Task item
From the entries below, report how many lines contain the string "next". Only the number is wanted.
****
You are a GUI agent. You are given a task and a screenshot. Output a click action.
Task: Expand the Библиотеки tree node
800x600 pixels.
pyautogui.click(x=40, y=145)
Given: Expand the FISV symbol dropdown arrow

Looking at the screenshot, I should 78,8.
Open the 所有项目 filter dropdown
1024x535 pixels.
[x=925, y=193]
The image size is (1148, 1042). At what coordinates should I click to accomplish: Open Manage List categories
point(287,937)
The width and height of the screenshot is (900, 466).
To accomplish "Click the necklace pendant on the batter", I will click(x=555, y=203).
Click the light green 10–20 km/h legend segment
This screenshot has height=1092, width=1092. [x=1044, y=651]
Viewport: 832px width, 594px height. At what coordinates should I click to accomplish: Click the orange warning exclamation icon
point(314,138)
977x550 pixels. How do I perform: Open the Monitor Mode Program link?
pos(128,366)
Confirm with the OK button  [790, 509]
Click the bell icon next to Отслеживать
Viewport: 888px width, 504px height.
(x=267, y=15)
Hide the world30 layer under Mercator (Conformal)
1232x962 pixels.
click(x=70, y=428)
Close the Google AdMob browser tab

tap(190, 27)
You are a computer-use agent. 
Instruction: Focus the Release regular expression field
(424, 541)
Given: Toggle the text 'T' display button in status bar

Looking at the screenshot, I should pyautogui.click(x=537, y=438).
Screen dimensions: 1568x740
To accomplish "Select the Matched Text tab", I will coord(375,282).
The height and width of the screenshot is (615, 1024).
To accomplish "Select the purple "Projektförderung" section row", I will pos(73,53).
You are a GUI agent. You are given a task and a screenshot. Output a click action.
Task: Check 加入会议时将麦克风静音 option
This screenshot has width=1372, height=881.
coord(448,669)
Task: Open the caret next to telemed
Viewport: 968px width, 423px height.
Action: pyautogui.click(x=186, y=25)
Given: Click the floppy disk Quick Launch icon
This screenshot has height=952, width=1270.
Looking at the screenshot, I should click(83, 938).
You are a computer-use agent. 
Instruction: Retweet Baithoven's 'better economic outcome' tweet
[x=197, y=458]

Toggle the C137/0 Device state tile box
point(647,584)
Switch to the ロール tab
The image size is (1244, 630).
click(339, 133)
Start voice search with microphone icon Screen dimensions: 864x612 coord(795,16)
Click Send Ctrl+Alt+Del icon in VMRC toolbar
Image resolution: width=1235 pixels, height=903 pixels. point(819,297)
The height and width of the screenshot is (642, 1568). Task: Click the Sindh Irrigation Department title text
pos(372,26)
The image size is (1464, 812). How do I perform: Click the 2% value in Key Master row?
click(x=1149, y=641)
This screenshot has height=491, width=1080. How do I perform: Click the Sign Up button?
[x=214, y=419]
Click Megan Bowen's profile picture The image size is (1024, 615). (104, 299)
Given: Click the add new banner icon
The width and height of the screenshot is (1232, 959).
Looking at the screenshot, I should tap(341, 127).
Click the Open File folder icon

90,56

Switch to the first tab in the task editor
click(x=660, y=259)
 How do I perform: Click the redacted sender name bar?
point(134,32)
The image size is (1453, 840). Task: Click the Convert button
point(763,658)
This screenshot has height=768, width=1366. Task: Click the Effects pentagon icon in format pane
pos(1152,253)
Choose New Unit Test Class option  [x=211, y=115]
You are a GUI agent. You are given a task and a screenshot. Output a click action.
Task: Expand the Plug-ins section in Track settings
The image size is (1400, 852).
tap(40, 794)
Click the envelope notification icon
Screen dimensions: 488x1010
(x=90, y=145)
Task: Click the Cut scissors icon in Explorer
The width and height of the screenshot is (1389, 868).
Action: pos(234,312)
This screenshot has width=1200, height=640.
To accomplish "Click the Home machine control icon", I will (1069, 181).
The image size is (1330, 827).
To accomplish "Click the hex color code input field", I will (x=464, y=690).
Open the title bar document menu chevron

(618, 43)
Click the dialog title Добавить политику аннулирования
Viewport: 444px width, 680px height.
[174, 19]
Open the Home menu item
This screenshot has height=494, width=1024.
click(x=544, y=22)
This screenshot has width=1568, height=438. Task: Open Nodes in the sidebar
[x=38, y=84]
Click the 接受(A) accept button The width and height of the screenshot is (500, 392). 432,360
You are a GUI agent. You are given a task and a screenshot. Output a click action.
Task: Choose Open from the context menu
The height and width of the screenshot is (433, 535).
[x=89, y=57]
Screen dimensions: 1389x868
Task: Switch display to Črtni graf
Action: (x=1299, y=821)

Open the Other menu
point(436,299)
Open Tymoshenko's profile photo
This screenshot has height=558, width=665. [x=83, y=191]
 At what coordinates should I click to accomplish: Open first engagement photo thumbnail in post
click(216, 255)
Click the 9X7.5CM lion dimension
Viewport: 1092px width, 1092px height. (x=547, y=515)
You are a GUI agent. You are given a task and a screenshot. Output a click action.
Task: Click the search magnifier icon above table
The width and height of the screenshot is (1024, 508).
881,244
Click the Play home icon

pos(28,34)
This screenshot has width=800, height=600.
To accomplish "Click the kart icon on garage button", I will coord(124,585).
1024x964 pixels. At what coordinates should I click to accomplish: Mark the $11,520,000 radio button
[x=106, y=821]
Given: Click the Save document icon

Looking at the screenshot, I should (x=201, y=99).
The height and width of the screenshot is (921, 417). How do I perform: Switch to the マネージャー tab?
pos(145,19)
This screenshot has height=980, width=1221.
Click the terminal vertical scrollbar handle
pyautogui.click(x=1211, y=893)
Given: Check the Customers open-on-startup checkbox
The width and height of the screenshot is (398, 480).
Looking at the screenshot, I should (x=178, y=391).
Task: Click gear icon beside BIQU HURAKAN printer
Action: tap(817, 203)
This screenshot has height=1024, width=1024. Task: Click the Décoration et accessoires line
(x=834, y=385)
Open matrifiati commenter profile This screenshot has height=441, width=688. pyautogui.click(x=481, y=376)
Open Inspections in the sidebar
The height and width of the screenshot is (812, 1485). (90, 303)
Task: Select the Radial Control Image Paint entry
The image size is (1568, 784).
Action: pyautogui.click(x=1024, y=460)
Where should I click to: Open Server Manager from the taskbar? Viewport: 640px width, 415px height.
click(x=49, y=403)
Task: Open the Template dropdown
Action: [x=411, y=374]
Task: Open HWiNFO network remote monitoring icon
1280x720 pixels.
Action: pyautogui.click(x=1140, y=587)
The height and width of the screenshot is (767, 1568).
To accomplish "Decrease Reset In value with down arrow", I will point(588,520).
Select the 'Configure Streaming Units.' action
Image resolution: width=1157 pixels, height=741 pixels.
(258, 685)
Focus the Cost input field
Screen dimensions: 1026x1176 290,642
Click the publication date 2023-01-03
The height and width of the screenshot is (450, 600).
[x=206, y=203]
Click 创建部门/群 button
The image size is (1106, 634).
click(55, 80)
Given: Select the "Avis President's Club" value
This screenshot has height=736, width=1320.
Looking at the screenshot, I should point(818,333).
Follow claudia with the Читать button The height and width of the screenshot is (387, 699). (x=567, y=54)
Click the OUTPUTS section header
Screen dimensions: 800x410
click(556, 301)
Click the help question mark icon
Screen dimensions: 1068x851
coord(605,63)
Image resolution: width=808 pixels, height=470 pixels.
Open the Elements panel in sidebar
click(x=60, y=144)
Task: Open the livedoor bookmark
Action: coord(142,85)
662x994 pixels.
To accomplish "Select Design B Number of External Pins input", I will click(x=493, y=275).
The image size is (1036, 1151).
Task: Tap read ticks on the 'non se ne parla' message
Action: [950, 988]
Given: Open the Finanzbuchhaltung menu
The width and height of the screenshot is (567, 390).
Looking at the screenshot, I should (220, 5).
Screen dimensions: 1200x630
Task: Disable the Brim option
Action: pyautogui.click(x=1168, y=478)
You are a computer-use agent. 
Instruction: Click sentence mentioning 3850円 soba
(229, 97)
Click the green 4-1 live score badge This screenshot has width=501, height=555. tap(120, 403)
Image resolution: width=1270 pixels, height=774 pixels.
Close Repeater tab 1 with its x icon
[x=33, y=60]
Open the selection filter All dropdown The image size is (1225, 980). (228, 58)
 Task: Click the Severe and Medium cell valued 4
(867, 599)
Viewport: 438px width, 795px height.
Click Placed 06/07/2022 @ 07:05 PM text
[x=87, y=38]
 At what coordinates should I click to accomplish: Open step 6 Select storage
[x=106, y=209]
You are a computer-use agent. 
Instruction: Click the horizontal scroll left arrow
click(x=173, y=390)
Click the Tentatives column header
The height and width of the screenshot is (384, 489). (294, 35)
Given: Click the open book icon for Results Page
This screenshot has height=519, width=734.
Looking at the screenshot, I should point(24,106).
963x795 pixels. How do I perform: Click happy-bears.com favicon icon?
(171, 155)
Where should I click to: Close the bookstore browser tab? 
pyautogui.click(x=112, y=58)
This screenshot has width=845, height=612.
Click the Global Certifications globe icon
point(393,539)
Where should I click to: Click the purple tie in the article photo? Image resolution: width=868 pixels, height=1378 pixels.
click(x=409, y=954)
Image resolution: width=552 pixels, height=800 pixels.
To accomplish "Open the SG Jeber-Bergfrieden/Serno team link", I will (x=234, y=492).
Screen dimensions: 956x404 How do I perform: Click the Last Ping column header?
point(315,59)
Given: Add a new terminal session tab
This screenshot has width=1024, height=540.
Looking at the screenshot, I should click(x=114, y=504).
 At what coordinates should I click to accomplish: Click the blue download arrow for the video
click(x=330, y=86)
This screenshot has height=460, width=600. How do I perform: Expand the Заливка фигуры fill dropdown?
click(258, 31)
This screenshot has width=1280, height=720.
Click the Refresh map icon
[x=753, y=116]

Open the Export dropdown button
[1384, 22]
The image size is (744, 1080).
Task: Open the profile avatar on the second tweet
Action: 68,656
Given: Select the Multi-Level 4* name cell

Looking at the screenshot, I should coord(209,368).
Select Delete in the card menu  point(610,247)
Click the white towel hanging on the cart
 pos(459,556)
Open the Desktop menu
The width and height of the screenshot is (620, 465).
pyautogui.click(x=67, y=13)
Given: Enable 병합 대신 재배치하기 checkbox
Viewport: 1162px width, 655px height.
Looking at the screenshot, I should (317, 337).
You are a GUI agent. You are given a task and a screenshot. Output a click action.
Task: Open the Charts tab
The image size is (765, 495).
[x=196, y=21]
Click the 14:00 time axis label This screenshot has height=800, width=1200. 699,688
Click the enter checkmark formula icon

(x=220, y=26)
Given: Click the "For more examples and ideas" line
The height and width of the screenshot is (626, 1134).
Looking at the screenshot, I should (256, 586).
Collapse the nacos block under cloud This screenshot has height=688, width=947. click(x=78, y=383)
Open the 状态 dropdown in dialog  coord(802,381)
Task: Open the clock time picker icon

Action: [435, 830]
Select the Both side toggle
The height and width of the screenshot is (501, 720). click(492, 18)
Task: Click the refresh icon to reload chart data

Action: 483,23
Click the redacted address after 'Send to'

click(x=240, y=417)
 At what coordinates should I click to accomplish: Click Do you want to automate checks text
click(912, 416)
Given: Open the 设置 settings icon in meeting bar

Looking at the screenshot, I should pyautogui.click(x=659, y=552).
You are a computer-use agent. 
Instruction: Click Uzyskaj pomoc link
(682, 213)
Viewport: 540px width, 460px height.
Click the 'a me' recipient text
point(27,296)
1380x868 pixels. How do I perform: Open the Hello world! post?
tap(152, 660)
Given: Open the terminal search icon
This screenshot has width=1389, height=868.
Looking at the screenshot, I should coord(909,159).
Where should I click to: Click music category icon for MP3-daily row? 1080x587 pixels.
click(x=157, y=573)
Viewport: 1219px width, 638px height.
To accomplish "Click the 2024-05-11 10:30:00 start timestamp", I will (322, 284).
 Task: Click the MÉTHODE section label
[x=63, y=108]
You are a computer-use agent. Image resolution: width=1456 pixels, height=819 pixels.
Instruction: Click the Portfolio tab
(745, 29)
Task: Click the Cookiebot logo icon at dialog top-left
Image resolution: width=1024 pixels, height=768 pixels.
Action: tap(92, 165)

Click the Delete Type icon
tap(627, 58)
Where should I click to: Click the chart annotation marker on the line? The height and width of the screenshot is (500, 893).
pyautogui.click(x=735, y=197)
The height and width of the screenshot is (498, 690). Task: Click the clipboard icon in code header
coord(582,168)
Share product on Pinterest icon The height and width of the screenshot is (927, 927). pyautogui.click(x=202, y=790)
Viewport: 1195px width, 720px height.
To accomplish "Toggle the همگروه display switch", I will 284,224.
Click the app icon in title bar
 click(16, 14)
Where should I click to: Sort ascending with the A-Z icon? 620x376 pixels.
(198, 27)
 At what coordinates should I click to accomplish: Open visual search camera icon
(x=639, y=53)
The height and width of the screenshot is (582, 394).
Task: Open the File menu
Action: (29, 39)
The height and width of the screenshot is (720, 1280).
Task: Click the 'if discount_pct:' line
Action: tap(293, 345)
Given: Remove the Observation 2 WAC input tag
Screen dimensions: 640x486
****
Exercise response
2